>> START

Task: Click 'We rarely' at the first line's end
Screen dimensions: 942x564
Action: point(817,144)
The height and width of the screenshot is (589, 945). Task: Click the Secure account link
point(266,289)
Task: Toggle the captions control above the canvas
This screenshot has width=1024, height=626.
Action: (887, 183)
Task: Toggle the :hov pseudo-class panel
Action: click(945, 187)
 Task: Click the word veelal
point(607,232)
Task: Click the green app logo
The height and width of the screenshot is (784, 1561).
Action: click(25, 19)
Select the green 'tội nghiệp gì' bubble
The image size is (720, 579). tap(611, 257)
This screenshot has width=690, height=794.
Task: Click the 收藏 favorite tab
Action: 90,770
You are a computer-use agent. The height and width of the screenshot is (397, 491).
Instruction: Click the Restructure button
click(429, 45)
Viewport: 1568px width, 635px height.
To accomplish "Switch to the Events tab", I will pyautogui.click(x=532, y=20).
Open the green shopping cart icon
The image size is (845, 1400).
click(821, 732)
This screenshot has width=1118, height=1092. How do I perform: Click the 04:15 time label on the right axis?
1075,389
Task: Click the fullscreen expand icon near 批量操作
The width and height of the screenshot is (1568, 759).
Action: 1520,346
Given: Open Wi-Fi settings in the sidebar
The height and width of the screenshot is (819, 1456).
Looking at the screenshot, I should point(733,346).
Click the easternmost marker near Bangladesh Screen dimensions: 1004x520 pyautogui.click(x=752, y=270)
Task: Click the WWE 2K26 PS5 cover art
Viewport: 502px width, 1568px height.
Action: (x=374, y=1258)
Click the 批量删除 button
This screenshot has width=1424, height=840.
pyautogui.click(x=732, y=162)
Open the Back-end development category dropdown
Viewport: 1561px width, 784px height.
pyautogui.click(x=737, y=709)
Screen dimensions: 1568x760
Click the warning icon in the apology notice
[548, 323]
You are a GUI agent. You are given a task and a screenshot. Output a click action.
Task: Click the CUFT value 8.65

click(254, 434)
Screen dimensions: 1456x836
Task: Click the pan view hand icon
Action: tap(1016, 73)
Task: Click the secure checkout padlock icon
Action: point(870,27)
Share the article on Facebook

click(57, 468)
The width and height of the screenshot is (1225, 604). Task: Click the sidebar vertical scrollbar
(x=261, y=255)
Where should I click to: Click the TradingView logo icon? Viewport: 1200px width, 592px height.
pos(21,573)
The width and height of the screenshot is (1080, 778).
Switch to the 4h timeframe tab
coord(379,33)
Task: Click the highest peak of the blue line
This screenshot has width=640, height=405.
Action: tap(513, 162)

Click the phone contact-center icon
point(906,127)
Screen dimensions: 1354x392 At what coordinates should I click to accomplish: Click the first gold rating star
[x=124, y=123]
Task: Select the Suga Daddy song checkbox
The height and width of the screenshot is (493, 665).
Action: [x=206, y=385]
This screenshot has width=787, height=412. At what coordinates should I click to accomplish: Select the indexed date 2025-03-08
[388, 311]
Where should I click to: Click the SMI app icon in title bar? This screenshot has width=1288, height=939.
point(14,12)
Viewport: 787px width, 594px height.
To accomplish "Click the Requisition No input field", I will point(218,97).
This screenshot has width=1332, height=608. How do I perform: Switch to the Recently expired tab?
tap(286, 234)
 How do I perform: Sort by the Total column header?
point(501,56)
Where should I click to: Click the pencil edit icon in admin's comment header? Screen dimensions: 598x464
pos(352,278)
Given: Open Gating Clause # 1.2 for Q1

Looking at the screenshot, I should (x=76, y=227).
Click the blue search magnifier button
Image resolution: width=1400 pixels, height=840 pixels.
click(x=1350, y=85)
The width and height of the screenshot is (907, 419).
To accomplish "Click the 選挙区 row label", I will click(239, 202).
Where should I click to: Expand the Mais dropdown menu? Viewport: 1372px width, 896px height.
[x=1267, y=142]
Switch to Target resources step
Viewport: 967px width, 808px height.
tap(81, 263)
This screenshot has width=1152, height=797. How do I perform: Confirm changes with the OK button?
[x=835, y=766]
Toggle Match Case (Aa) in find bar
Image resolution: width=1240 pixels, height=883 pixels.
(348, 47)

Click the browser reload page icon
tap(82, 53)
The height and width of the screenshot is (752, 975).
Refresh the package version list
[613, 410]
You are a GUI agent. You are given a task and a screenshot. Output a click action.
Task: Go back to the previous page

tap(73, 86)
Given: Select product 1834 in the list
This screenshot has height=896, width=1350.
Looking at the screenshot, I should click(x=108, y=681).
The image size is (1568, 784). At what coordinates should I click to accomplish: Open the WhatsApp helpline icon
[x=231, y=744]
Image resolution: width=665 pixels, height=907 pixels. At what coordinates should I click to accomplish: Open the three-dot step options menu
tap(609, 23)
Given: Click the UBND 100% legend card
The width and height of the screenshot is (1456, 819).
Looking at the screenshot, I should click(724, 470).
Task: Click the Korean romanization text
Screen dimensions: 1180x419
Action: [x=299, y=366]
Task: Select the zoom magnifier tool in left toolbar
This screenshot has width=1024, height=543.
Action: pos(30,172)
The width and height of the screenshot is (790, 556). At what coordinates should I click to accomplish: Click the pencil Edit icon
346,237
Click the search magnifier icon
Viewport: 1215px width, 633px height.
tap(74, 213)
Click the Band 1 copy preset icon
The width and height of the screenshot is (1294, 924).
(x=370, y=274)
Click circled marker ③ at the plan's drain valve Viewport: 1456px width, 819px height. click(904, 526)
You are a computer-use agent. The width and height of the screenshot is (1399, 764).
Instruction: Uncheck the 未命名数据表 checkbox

>> END

Prompt
Express all of the rows above as a JSON list of strings, one string per line, with blank lines left out.

Response to this task
[
  "Task: Click 'We rarely' at the first line's end",
  "Screen dimensions: 942x564",
  "Action: point(817,144)",
  "The height and width of the screenshot is (589, 945). Task: Click the Secure account link",
  "point(266,289)",
  "Task: Toggle the captions control above the canvas",
  "This screenshot has width=1024, height=626.",
  "Action: (887, 183)",
  "Task: Toggle the :hov pseudo-class panel",
  "Action: click(945, 187)",
  " Task: Click the word veelal",
  "point(607,232)",
  "Task: Click the green app logo",
  "The height and width of the screenshot is (784, 1561).",
  "Action: click(25, 19)",
  "Select the green 'tội nghiệp gì' bubble",
  "The image size is (720, 579). tap(611, 257)",
  "This screenshot has width=690, height=794.",
  "Task: Click the 收藏 favorite tab",
  "Action: 90,770",
  "You are a computer-use agent. The height and width of the screenshot is (397, 491).",
  "Instruction: Click the Restructure button",
  "click(429, 45)",
  "Viewport: 1568px width, 635px height.",
  "To accomplish \"Switch to the Events tab\", I will pyautogui.click(x=532, y=20).",
  "Open the green shopping cart icon",
  "The image size is (845, 1400).",
  "click(821, 732)",
  "This screenshot has width=1118, height=1092. How do I perform: Click the 04:15 time label on the right axis?",
  "1075,389",
  "Task: Click the fullscreen expand icon near 批量操作",
  "The width and height of the screenshot is (1568, 759).",
  "Action: 1520,346",
  "Given: Open Wi-Fi settings in the sidebar",
  "The height and width of the screenshot is (819, 1456).",
  "Looking at the screenshot, I should point(733,346).",
  "Click the easternmost marker near Bangladesh Screen dimensions: 1004x520 pyautogui.click(x=752, y=270)",
  "Task: Click the WWE 2K26 PS5 cover art",
  "Viewport: 502px width, 1568px height.",
  "Action: (x=374, y=1258)",
  "Click the 批量删除 button",
  "This screenshot has width=1424, height=840.",
  "pyautogui.click(x=732, y=162)",
  "Open the Back-end development category dropdown",
  "Viewport: 1561px width, 784px height.",
  "pyautogui.click(x=737, y=709)",
  "Screen dimensions: 1568x760",
  "Click the warning icon in the apology notice",
  "[548, 323]",
  "You are a GUI agent. You are given a task and a screenshot. Output a click action.",
  "Task: Click the CUFT value 8.65",
  "click(254, 434)",
  "Screen dimensions: 1456x836",
  "Task: Click the pan view hand icon",
  "Action: tap(1016, 73)",
  "Task: Click the secure checkout padlock icon",
  "Action: point(870,27)",
  "Share the article on Facebook",
  "click(57, 468)",
  "The width and height of the screenshot is (1225, 604). Task: Click the sidebar vertical scrollbar",
  "(x=261, y=255)",
  "Where should I click to: Click the TradingView logo icon? Viewport: 1200px width, 592px height.",
  "pos(21,573)",
  "The width and height of the screenshot is (1080, 778).",
  "Switch to the 4h timeframe tab",
  "coord(379,33)",
  "Task: Click the highest peak of the blue line",
  "This screenshot has width=640, height=405.",
  "Action: tap(513, 162)",
  "Click the phone contact-center icon",
  "point(906,127)",
  "Screen dimensions: 1354x392 At what coordinates should I click to accomplish: Click the first gold rating star",
  "[x=124, y=123]",
  "Task: Select the Suga Daddy song checkbox",
  "The height and width of the screenshot is (493, 665).",
  "Action: [x=206, y=385]",
  "This screenshot has width=787, height=412. At what coordinates should I click to accomplish: Select the indexed date 2025-03-08",
  "[388, 311]",
  "Where should I click to: Click the SMI app icon in title bar? This screenshot has width=1288, height=939.",
  "point(14,12)",
  "Viewport: 787px width, 594px height.",
  "To accomplish \"Click the Requisition No input field\", I will point(218,97).",
  "This screenshot has width=1332, height=608. How do I perform: Switch to the Recently expired tab?",
  "tap(286, 234)",
  " How do I perform: Sort by the Total column header?",
  "point(501,56)",
  "Where should I click to: Click the pencil edit icon in admin's comment header? Screen dimensions: 598x464",
  "pos(352,278)",
  "Given: Open Gating Clause # 1.2 for Q1",
  "Looking at the screenshot, I should (x=76, y=227).",
  "Click the blue search magnifier button",
  "Image resolution: width=1400 pixels, height=840 pixels.",
  "click(x=1350, y=85)",
  "The width and height of the screenshot is (907, 419).",
  "To accomplish \"Click the 選挙区 row label\", I will click(239, 202).",
  "Where should I click to: Expand the Mais dropdown menu? Viewport: 1372px width, 896px height.",
  "[x=1267, y=142]",
  "Switch to Target resources step",
  "Viewport: 967px width, 808px height.",
  "tap(81, 263)",
  "This screenshot has width=1152, height=797. How do I perform: Confirm changes with the OK button?",
  "[x=835, y=766]",
  "Toggle Match Case (Aa) in find bar",
  "Image resolution: width=1240 pixels, height=883 pixels.",
  "(348, 47)",
  "Click the browser reload page icon",
  "tap(82, 53)",
  "The height and width of the screenshot is (752, 975).",
  "Refresh the package version list",
  "[613, 410]",
  "You are a GUI agent. You are given a task and a screenshot. Output a click action.",
  "Task: Go back to the previous page",
  "tap(73, 86)",
  "Given: Select product 1834 in the list",
  "This screenshot has height=896, width=1350.",
  "Looking at the screenshot, I should click(x=108, y=681).",
  "The image size is (1568, 784). At what coordinates should I click to accomplish: Open the WhatsApp helpline icon",
  "[x=231, y=744]",
  "Image resolution: width=665 pixels, height=907 pixels. At what coordinates should I click to accomplish: Open the three-dot step options menu",
  "tap(609, 23)",
  "Given: Click the UBND 100% legend card",
  "The width and height of the screenshot is (1456, 819).",
  "Looking at the screenshot, I should click(724, 470).",
  "Task: Click the Korean romanization text",
  "Screen dimensions: 1180x419",
  "Action: [x=299, y=366]",
  "Task: Select the zoom magnifier tool in left toolbar",
  "This screenshot has width=1024, height=543.",
  "Action: pos(30,172)",
  "The width and height of the screenshot is (790, 556). At what coordinates should I click to accomplish: Click the pencil Edit icon",
  "346,237",
  "Click the search magnifier icon",
  "Viewport: 1215px width, 633px height.",
  "tap(74, 213)",
  "Click the Band 1 copy preset icon",
  "The width and height of the screenshot is (1294, 924).",
  "(x=370, y=274)",
  "Click circled marker ③ at the plan's drain valve Viewport: 1456px width, 819px height. click(904, 526)",
  "You are a computer-use agent. The width and height of the screenshot is (1399, 764).",
  "Instruction: Uncheck the 未命名数据表 checkbox"
]